Indeed, it could be argued that it is not a rise at all, as it is linked to the inflation rate.
But it has to be seen in the context of our extraordinary times. Boris Johnson is encouraging people to get back into the workplace if they can, and here we have a rise in fares which will make it more expensive to do so.
The coronavirus crisis has led to a slump in demand for train travel. Higher fares do not send out a message that there is a desire to welcome back passengers.
And the way people are working has changed as a result of the pandemic. They might not be going into the office five days a week as they did in the “old days”, by which we mean before March. They may be working from home on, say, two days.
So people who used the train to go to work, and found it most cost effective to get a season ticket, may now be working much more flexibly, meaning paying for a season ticket would involve paying for journeys that they will not be making.
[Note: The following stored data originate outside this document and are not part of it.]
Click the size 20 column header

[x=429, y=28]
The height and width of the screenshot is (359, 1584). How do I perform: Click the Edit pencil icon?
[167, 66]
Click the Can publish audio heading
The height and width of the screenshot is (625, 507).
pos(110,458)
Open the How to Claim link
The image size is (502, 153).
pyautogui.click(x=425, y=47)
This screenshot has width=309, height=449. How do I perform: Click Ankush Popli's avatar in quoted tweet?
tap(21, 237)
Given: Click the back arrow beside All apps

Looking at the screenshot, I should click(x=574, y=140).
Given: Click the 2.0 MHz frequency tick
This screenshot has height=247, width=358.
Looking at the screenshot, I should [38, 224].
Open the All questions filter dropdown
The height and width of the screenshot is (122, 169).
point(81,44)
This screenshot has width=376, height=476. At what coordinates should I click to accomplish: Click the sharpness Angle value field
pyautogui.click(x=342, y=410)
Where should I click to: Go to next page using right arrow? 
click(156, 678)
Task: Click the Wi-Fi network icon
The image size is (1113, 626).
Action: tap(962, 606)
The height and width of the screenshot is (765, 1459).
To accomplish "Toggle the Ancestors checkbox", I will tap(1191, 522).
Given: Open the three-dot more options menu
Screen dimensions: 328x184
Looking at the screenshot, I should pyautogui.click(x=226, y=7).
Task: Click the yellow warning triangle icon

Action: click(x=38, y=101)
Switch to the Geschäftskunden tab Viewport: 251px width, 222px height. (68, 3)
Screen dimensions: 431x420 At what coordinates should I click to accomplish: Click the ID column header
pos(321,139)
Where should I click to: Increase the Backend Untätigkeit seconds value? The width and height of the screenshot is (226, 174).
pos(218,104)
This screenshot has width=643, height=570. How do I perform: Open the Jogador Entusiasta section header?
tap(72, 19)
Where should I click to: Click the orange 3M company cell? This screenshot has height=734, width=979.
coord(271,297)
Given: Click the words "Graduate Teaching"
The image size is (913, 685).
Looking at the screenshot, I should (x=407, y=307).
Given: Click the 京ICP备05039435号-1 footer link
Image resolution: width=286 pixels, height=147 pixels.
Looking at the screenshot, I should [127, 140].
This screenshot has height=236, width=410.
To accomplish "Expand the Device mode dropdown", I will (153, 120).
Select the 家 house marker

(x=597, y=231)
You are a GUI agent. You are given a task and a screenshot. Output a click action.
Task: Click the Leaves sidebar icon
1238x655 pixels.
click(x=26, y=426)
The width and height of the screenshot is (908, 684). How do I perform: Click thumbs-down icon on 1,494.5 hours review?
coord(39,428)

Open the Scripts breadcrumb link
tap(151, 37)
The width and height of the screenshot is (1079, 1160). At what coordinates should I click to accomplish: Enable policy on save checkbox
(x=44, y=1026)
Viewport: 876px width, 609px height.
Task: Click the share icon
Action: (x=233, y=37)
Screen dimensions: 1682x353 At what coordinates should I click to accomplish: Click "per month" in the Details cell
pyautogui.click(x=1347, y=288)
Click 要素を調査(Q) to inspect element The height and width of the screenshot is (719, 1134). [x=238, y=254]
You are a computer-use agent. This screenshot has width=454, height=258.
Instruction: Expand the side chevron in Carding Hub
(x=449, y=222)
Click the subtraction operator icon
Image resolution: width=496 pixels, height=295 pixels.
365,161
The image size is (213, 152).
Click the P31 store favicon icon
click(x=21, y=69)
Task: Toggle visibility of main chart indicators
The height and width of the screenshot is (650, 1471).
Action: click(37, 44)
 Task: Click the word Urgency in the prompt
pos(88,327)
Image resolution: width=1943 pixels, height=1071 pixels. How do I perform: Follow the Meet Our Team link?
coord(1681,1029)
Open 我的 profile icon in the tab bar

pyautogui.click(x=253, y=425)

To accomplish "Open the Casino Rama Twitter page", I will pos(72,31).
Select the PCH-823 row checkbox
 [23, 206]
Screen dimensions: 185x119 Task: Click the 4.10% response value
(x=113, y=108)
To them this is not a fare rise keeping pace with inflation, but a big increase in costs when measured on a price-per-journey basis.
And to those who have been furloughed, having a season ticket for a service they have not been using has been a lot of money down the drain.
As Anthony Smith of the passenger watchdog Transport Focus puts it, the system should fit the way we are actually now living, rather than having “season tickets designed for city gents in the last century”.
He wants a fares system which reflects the flexibility in the way we are working. That would mean cut price deals, packages, and removing the rigidity of the season tickets.
If a season ticket straitjacket remains, travellers will not need a calculator to work out that behind this seemingly modest rise they really represent poor value.
There was that old advert which claimed it was the age of the train. But trains, and fares, have to move with the times.